*DIRECTIONS*. Using the listing below, copy exactly the lines from the one containing "The width and height of the screenshot is (654, 387)." to the one containing "1499x812 pixels.", both lines included, and no others.

============================================================

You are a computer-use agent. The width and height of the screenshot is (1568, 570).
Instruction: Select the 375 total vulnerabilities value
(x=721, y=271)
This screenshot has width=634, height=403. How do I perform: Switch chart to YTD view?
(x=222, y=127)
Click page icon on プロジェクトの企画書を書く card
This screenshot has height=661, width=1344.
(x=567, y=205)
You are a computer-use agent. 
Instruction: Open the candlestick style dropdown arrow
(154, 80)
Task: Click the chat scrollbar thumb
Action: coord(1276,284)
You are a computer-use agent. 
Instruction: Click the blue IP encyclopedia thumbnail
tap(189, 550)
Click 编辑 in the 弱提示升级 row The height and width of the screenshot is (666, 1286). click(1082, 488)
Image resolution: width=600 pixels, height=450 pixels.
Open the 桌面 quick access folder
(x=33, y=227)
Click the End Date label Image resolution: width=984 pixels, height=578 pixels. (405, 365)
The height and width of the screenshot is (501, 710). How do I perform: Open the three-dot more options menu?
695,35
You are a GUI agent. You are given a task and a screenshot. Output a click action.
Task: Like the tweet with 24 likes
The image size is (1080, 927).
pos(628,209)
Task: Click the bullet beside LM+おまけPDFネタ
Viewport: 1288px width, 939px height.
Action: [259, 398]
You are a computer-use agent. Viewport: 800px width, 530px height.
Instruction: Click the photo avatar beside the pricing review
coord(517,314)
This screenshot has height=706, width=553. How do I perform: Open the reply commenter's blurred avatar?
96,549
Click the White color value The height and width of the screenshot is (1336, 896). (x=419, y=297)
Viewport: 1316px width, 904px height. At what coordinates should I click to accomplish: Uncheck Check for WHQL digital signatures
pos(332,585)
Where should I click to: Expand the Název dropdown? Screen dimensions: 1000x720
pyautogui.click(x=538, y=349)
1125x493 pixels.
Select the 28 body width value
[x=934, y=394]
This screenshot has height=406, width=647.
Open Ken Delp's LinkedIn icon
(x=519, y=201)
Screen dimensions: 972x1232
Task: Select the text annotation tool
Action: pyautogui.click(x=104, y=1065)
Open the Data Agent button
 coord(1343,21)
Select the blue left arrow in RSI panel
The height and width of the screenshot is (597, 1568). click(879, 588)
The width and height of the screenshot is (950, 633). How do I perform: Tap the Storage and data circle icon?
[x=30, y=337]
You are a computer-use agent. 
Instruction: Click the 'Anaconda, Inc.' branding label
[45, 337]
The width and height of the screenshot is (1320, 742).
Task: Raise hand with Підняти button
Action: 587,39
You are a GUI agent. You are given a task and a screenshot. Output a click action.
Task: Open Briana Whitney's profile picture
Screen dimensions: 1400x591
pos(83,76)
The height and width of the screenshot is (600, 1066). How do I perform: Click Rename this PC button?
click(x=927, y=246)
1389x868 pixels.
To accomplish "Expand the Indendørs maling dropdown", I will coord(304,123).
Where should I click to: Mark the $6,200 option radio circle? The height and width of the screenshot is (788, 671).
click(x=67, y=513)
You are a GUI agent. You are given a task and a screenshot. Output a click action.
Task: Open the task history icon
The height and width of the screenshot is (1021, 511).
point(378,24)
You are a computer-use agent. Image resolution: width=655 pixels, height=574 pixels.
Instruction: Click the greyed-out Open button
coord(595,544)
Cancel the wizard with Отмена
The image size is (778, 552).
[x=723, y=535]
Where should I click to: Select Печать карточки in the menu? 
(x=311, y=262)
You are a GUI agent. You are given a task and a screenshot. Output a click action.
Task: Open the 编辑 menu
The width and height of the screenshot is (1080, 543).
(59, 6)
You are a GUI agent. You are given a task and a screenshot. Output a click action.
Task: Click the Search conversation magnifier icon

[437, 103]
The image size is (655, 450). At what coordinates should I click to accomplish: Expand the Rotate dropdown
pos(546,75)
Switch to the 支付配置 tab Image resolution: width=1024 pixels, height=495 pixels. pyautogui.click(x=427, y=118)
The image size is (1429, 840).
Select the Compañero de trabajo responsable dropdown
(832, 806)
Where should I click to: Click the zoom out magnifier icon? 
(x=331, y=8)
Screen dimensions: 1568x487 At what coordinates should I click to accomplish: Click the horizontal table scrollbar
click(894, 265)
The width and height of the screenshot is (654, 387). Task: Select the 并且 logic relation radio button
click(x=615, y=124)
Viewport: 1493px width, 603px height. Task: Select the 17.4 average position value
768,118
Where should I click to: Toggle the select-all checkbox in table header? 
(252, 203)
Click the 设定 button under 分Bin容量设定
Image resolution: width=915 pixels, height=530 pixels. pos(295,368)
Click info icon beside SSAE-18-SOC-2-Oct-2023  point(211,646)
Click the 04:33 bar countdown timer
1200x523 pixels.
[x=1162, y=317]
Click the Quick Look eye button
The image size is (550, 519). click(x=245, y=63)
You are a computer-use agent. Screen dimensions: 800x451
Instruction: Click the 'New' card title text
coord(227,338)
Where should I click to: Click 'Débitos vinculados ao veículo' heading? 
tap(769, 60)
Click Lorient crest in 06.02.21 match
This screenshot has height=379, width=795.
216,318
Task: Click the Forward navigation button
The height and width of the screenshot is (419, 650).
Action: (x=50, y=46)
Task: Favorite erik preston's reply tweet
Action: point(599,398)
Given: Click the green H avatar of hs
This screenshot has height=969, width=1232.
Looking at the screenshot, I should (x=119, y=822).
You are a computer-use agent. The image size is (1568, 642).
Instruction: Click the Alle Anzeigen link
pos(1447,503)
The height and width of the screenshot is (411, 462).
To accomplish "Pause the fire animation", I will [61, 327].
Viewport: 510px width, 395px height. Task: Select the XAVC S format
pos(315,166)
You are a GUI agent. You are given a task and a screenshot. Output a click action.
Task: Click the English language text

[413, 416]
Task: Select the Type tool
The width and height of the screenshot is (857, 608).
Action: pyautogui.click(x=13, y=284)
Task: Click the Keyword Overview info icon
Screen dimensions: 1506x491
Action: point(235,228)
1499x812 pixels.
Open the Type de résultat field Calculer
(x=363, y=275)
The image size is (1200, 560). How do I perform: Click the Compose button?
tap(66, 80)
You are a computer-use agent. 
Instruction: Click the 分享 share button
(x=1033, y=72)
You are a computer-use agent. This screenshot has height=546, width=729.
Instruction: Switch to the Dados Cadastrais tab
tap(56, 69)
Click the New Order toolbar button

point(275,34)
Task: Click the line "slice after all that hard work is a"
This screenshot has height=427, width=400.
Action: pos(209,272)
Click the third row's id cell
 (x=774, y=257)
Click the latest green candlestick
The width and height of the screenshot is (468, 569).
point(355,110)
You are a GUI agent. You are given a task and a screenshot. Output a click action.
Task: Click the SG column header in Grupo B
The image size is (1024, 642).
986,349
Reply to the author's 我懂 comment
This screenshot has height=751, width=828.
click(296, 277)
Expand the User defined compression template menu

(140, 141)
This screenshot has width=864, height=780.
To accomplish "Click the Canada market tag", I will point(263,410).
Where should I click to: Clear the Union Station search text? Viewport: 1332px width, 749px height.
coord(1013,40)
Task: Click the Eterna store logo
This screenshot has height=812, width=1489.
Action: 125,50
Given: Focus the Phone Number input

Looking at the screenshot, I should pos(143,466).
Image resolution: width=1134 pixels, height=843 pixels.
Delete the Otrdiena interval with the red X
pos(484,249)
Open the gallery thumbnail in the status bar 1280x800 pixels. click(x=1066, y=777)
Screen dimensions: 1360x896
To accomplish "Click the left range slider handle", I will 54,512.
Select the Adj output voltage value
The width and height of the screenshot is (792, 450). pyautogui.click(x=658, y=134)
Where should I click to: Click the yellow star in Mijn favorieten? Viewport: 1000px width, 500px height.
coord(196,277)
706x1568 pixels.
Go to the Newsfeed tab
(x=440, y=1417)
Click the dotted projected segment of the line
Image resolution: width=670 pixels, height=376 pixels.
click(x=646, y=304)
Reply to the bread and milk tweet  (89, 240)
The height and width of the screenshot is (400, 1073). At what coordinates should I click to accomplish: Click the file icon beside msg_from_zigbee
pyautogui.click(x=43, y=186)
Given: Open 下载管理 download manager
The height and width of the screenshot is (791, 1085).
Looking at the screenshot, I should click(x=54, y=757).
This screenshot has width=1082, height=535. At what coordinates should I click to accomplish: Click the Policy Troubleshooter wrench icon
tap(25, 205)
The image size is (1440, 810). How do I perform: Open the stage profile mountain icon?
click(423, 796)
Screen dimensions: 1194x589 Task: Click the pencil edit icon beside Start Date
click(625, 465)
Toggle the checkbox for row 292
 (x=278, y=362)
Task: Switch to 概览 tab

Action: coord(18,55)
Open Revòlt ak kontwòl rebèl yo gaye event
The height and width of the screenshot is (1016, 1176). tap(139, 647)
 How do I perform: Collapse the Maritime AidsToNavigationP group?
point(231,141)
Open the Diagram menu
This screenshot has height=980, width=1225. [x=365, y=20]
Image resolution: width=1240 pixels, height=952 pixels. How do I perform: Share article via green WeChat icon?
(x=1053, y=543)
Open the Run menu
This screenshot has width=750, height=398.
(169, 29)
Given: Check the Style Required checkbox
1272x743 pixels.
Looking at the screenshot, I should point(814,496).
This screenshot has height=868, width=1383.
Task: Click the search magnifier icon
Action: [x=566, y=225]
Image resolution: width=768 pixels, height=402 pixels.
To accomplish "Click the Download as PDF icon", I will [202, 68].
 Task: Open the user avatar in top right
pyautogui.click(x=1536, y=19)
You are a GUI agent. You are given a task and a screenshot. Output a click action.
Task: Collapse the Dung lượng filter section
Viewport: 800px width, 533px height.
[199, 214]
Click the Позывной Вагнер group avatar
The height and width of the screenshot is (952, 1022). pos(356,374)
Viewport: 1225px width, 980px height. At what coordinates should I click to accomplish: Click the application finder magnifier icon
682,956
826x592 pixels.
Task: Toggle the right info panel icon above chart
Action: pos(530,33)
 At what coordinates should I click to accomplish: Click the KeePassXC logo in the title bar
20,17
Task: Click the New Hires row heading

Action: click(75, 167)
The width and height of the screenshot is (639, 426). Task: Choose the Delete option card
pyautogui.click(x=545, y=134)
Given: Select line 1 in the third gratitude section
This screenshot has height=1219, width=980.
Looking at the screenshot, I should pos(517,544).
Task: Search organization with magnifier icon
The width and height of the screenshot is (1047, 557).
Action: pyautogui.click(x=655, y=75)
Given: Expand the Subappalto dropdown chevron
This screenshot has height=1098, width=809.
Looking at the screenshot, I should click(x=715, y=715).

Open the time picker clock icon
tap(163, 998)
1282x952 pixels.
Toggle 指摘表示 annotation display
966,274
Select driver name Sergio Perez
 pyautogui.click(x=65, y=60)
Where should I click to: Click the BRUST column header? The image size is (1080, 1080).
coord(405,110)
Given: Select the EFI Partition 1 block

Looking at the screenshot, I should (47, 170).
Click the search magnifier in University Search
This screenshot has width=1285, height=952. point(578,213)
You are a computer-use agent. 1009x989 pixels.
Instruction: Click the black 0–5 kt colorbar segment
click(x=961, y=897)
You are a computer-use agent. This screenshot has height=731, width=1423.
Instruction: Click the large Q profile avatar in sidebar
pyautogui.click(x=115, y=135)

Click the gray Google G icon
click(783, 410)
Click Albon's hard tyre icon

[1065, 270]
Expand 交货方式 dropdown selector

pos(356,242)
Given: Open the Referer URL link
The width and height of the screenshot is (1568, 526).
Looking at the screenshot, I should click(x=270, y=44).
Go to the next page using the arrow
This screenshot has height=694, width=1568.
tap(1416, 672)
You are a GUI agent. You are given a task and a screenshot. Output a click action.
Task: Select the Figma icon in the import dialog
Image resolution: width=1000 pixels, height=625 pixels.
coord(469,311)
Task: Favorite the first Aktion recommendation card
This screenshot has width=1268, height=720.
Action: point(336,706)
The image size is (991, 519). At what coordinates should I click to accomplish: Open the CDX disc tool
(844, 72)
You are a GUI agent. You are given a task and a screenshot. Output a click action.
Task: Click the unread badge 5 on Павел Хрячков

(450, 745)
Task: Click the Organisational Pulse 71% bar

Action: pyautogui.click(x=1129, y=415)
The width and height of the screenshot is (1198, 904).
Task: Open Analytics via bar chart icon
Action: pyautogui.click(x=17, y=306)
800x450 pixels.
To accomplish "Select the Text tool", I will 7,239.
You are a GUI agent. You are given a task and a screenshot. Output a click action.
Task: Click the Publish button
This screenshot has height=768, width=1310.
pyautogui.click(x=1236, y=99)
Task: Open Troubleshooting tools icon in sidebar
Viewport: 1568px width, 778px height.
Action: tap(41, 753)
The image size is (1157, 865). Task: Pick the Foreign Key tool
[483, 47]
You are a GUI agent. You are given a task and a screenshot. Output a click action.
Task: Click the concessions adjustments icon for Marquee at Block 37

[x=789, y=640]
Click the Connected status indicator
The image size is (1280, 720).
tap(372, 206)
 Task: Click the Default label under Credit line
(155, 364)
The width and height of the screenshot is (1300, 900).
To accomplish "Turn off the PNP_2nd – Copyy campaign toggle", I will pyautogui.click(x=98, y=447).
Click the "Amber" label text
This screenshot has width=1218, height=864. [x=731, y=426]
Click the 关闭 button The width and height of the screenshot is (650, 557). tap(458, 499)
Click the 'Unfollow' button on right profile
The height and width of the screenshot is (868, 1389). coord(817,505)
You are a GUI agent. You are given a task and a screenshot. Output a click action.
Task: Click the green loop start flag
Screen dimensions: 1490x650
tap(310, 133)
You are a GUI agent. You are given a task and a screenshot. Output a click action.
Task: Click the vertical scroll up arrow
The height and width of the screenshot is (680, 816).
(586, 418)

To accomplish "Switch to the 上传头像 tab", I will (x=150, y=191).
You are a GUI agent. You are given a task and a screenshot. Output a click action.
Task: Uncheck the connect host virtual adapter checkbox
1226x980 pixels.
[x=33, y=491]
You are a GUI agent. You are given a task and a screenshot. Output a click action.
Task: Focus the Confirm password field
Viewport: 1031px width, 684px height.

============================================================

*RESULT FOR THIS EXERCISE*.
The width and height of the screenshot is (654, 387). Task: Select the 并且 logic relation radio button
click(x=615, y=124)
Viewport: 1493px width, 603px height. Task: Select the 17.4 average position value
768,118
Where should I click to: Toggle the select-all checkbox in table header? 
(252, 203)
Click the 设定 button under 分Bin容量设定
Image resolution: width=915 pixels, height=530 pixels. pos(295,368)
Click info icon beside SSAE-18-SOC-2-Oct-2023  point(211,646)
Click the 04:33 bar countdown timer
1200x523 pixels.
[x=1162, y=317]
Click the Quick Look eye button
The image size is (550, 519). click(x=245, y=63)
You are a computer-use agent. Screen dimensions: 800x451
Instruction: Click the 'New' card title text
coord(227,338)
Where should I click to: Click 'Débitos vinculados ao veículo' heading? 
tap(769, 60)
Click Lorient crest in 06.02.21 match
This screenshot has height=379, width=795.
216,318
Task: Click the Forward navigation button
The height and width of the screenshot is (419, 650).
Action: (x=50, y=46)
Task: Favorite erik preston's reply tweet
Action: point(599,398)
Given: Click the green H avatar of hs
This screenshot has height=969, width=1232.
Looking at the screenshot, I should (x=119, y=822).
You are a computer-use agent. The image size is (1568, 642).
Instruction: Click the Alle Anzeigen link
pos(1447,503)
The height and width of the screenshot is (411, 462).
To accomplish "Pause the fire animation", I will [61, 327].
Viewport: 510px width, 395px height. Task: Select the XAVC S format
pos(315,166)
You are a GUI agent. You are given a task and a screenshot. Output a click action.
Task: Click the English language text

[413, 416]
Task: Select the Type tool
The width and height of the screenshot is (857, 608).
Action: pyautogui.click(x=13, y=284)
Task: Click the Keyword Overview info icon
Screen dimensions: 1506x491
Action: point(235,228)
1499x812 pixels.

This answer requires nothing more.